Skip to content

Regular Expression

A regular expression is a group of characters or symbols which is used to find a specific pattern in a text.

regex

  • a string literal is the simplest possible regular expression. "str" would match str(s followed by t, followed by r).
  • regular expression are generally case sensitive

Meta Characters

  • special characters. does not mean anything on their own.
  • some meta character have different meaning when written inside square bracket
meta char desc
. match any single character except for linebreak
[] char class. matches any char contained between the brackets
[^ ] negated char class. matches any character NOT contained between the brackets
* matches 0 or more repetitions of the preceeding symbol
+ match one or more repetitions of preceeding symbol
? makes the preceeding symbol optional
{n,m} match at least n but not more than m repetitions of preceeding symbol
(abc) char group
| alteration. matches either the chars before or the chars after the symbol
\ escapes character
^ beginning of the input
$ end of the input

Things to Remember

set character range by using hyphen inside character class. Example: /[a-z0-9]/.
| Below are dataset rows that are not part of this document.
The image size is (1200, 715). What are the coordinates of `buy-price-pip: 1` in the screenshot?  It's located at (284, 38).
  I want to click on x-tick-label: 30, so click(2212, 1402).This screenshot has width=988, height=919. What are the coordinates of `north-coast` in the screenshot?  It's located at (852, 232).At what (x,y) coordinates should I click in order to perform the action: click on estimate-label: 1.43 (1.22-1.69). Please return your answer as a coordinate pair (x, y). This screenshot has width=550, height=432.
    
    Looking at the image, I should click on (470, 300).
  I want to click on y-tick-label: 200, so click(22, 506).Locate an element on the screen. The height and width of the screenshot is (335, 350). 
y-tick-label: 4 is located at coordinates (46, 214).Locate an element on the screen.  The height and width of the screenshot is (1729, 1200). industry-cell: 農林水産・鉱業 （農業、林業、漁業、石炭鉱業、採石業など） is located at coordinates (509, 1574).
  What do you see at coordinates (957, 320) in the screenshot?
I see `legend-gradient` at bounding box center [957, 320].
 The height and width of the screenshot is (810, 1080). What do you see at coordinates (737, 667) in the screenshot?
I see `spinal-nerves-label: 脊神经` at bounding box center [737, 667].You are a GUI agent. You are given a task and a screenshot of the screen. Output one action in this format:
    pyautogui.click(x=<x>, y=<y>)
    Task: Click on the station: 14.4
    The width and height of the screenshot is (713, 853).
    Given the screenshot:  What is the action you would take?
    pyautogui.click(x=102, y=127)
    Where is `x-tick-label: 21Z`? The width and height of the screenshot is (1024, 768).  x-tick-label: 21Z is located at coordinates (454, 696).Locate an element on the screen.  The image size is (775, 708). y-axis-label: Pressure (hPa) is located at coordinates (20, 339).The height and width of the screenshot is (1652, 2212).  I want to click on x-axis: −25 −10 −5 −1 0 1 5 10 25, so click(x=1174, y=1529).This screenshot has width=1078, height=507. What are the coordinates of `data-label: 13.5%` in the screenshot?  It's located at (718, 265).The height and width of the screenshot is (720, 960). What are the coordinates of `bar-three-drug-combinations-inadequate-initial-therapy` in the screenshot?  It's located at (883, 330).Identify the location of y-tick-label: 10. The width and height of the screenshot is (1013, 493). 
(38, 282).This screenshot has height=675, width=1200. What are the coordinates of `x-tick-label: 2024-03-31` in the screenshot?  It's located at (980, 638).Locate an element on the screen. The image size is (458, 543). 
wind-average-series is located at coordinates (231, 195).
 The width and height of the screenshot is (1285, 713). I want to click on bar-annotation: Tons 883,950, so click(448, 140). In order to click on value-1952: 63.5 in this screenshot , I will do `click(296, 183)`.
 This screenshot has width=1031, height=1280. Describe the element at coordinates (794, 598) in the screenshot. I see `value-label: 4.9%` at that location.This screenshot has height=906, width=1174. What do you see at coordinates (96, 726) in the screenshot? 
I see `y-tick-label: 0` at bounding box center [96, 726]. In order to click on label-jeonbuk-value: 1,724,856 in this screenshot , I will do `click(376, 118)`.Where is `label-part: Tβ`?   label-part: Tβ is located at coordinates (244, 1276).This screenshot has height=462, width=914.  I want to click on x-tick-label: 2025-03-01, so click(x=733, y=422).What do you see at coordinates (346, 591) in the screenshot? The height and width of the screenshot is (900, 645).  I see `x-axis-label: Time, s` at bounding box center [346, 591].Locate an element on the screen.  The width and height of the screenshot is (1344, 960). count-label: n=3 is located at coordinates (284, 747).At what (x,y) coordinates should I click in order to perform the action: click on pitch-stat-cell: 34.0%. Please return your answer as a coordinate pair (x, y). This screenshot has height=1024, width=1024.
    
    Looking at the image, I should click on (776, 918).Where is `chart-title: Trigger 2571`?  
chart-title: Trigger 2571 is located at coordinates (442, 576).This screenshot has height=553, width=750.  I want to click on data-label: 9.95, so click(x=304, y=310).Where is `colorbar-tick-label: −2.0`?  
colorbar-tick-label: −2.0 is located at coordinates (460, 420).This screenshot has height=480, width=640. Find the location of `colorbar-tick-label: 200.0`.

a period inside a char set means a literal period

the * (star) with a . (dot) can be used to match any string of characters. Example: .*

braces(also called quantifiers) are used to specify the number of times a character or a group of character can be repeated. Examples:

  • [0-9]{3} - matches exactly 3 digits.
  • [a-z]{2,} - matches between 2 and unlimited times
  • [A-Z]{2, 5} - matches between 3 and 5 times